==== EXCERPTED DATA
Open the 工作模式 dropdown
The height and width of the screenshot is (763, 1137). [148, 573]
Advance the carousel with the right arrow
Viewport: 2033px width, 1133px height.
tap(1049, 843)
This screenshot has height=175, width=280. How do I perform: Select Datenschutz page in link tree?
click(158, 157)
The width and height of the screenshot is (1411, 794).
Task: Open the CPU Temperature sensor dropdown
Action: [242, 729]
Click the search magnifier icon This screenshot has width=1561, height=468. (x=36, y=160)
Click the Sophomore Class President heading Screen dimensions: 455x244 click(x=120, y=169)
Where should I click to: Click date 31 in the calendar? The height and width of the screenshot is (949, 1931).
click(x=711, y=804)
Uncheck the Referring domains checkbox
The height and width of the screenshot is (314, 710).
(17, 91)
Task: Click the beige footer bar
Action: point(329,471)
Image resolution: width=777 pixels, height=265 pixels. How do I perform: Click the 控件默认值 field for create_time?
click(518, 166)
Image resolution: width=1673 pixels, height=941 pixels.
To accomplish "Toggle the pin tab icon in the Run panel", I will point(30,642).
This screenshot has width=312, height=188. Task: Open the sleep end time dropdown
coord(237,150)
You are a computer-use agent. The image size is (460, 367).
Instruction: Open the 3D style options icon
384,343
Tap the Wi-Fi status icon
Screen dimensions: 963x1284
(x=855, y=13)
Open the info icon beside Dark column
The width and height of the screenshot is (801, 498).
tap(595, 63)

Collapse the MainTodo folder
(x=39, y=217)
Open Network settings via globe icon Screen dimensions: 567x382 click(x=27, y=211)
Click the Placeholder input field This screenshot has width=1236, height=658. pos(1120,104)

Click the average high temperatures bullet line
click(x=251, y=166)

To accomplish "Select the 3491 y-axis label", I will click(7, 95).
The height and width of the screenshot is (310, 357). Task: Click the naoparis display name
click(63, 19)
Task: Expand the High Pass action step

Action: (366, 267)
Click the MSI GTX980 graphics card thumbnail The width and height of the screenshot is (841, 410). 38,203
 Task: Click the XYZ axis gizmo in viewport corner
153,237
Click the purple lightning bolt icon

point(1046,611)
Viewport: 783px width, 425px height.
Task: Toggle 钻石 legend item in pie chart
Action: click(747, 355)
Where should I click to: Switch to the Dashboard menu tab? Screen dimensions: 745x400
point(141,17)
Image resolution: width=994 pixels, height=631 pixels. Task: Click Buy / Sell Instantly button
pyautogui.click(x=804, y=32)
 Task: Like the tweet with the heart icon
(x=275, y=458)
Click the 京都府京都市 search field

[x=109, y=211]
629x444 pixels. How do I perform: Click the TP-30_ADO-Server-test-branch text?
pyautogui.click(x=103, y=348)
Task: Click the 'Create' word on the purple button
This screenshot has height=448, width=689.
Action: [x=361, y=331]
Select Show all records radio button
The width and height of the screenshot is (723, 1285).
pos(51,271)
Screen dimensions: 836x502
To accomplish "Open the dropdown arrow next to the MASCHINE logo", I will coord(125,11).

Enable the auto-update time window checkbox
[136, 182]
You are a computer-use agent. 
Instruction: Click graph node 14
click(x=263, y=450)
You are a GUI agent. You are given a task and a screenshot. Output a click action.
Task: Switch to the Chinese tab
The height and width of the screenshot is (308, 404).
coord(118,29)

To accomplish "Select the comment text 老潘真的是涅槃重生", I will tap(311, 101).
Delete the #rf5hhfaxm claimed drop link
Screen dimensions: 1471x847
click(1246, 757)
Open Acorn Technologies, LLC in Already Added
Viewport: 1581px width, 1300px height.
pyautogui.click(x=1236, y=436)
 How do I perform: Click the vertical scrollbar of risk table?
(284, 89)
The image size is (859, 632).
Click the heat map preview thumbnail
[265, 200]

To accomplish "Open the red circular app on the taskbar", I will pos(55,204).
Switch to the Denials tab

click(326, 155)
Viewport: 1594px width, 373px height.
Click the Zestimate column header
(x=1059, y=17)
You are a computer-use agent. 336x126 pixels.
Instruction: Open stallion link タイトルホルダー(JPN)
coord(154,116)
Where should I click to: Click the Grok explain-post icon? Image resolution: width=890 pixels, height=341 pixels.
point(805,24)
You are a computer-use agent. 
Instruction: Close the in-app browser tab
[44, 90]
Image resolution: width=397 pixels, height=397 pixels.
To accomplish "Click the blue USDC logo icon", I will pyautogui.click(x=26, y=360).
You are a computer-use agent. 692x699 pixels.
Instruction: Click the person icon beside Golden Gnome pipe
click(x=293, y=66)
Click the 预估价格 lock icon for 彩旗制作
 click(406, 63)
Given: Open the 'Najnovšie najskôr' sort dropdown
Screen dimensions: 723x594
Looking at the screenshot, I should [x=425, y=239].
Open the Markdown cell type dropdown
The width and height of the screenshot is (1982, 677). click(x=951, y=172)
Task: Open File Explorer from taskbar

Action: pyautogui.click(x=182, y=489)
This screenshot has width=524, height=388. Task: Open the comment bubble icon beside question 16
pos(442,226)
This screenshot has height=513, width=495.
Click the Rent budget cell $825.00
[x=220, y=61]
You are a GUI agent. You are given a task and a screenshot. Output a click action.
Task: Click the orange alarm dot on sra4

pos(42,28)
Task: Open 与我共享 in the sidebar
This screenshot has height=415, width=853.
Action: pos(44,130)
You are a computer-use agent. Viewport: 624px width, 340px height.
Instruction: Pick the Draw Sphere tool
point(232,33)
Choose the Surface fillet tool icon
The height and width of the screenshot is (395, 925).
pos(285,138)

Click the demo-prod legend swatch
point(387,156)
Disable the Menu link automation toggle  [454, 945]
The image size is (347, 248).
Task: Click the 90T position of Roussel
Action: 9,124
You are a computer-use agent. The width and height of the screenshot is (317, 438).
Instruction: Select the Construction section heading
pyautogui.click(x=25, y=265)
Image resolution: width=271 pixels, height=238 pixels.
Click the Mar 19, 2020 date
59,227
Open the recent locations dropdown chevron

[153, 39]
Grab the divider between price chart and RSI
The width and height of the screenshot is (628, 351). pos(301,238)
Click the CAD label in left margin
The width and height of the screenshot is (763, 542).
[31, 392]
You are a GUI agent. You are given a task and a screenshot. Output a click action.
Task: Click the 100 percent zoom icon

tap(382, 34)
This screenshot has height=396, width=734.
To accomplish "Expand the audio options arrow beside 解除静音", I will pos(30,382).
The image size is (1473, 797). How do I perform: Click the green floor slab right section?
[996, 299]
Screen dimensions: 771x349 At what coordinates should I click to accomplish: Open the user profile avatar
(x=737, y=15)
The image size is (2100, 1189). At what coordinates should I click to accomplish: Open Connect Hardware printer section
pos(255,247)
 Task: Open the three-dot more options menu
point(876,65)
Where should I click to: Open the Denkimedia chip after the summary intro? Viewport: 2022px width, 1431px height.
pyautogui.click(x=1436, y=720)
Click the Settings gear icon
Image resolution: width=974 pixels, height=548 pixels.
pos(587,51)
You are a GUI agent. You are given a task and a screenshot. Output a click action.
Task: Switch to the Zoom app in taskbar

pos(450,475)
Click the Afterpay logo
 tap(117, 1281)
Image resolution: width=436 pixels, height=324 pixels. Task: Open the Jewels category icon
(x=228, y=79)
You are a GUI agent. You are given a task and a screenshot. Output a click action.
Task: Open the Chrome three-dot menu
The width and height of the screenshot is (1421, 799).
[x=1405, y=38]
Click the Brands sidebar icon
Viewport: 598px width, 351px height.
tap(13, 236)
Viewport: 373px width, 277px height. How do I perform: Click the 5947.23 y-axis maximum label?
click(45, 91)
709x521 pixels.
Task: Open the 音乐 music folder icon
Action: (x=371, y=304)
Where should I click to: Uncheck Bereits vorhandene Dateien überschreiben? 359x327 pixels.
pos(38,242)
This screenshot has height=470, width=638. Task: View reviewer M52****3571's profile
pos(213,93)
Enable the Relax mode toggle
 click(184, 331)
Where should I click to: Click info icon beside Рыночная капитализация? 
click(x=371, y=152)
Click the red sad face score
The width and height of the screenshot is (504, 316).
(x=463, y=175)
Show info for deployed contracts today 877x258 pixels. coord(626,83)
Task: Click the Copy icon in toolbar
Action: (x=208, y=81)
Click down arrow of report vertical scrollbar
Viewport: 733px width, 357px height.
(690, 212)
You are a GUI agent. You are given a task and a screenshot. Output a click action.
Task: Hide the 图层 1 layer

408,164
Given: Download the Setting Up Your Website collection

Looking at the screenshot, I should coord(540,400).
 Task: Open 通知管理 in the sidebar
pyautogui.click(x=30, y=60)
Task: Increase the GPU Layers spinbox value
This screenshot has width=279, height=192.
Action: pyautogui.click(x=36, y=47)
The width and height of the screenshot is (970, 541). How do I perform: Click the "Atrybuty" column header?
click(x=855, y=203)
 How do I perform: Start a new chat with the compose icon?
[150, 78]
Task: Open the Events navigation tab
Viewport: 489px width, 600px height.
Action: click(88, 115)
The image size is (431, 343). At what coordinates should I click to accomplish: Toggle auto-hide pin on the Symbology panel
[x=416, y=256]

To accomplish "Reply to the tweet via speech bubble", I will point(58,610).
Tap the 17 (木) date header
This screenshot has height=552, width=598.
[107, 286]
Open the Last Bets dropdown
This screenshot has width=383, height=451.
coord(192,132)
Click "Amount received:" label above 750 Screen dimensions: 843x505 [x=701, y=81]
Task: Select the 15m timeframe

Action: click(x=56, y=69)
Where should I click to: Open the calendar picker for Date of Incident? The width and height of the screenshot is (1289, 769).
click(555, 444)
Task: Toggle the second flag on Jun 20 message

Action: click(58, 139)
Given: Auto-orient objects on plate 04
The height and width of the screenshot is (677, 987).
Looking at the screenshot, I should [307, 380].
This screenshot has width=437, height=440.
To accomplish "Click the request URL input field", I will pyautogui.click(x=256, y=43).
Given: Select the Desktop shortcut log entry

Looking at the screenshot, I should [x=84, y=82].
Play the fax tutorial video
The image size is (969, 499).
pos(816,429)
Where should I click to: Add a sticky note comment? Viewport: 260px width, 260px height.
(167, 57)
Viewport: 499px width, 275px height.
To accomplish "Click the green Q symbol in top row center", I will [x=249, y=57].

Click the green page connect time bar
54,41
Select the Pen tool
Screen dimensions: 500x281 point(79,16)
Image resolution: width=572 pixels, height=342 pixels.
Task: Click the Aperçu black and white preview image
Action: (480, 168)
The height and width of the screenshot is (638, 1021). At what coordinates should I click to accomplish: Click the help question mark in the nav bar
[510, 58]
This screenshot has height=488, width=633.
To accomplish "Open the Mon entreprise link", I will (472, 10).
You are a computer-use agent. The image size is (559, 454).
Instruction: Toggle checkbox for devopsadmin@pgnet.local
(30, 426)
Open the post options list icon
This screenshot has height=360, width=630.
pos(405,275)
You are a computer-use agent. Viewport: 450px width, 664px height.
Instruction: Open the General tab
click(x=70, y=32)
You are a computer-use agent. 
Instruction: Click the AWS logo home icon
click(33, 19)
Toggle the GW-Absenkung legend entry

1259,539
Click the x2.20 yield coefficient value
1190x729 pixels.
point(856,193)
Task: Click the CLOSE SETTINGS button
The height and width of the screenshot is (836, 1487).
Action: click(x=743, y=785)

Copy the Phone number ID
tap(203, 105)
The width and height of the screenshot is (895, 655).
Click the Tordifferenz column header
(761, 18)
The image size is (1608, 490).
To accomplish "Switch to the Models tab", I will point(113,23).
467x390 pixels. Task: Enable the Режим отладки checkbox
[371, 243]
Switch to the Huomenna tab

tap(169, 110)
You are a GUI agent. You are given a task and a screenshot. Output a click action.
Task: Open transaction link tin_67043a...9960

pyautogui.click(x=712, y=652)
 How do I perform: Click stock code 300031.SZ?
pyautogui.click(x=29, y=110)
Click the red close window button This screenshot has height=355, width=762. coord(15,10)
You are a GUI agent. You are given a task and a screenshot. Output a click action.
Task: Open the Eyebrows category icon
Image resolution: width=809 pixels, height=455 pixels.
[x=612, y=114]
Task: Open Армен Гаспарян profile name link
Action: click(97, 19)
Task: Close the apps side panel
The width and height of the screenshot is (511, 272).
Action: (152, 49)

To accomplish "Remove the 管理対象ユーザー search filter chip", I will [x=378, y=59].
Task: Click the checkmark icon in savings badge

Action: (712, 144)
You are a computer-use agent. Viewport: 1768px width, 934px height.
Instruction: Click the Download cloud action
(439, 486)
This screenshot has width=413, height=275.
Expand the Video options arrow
========
SET EXERCISE —
Retype the data from the line with "This screenshot has width=437, height=440." to the line with "will pyautogui.click(x=256, y=43).", both lines included, copying each character as it appears.

PROBLEM SOLUTION —
This screenshot has width=437, height=440.
To accomplish "Click the request URL input field", I will pyautogui.click(x=256, y=43).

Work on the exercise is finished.